### Pixel coordinate grounding data
▼

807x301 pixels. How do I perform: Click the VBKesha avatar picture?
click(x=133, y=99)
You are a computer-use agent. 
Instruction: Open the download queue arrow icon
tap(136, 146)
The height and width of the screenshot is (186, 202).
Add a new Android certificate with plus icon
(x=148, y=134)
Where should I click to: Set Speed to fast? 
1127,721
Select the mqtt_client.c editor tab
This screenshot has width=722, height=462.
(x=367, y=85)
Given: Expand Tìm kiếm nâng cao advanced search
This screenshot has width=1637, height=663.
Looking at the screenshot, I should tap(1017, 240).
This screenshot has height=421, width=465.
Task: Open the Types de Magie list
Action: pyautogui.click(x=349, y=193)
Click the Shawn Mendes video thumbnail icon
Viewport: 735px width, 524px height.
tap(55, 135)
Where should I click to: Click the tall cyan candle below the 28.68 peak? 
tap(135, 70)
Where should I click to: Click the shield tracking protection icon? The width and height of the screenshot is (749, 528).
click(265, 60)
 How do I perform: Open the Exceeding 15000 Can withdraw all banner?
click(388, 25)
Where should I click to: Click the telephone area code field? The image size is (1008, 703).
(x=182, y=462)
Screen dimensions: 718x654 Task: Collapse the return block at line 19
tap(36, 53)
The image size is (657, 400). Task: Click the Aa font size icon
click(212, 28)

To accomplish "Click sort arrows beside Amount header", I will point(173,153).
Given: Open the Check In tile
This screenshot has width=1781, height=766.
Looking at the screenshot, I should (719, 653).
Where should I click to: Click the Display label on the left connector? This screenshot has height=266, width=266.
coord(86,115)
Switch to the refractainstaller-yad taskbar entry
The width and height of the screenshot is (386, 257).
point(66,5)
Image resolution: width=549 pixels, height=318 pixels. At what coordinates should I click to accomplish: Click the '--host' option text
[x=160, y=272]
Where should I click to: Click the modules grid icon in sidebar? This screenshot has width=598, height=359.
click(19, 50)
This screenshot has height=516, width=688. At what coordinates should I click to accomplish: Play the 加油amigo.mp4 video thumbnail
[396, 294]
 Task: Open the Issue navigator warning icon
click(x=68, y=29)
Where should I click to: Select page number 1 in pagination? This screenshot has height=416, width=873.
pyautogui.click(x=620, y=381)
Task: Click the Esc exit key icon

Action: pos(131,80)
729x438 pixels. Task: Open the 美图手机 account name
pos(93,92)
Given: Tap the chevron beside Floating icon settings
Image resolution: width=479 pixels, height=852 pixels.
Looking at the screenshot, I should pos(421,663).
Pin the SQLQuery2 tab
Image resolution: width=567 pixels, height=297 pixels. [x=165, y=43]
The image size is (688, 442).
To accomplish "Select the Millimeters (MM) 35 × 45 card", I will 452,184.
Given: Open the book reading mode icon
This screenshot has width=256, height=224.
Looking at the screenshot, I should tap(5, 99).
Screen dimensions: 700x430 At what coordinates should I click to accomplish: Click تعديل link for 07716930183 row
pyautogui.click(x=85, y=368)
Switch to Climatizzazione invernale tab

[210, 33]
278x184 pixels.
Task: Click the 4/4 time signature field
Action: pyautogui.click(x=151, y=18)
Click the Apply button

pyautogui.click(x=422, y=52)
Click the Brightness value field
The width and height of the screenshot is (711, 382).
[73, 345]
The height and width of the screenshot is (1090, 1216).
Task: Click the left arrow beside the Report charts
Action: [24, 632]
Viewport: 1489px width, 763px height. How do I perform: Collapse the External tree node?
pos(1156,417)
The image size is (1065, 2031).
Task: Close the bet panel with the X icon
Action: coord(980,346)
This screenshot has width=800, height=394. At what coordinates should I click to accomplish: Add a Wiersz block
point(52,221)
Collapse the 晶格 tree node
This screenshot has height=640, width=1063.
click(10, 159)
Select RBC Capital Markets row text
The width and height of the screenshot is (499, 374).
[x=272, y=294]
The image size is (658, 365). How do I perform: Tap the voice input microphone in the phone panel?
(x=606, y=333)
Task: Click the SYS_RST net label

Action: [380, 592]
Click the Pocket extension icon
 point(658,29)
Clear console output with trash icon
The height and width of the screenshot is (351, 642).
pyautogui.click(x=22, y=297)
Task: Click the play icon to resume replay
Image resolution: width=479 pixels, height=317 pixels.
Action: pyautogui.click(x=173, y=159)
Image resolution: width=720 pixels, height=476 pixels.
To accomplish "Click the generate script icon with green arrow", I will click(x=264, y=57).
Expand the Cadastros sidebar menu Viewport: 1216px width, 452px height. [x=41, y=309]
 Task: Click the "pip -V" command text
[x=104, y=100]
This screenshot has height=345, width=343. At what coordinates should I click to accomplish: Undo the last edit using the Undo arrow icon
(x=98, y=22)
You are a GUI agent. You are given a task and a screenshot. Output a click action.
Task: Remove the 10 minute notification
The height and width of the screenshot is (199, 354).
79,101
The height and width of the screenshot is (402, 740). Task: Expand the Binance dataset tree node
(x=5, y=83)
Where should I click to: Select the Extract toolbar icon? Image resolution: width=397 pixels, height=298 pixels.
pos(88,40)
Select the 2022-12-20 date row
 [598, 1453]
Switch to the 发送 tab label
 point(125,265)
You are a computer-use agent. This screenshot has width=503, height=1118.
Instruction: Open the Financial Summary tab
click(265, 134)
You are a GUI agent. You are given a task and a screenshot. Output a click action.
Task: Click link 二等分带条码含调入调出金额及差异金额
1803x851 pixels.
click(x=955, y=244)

▲

### Task prompt
Find every line above where the word "will" occurs, and copy that line.

### Problem solution
To accomplish "Click sort arrows beside Amount header", I will point(173,153).
To accomplish "Select the Millimeters (MM) 35 × 45 card", I will 452,184.
To accomplish "Click the generate script icon with green arrow", I will click(x=264, y=57).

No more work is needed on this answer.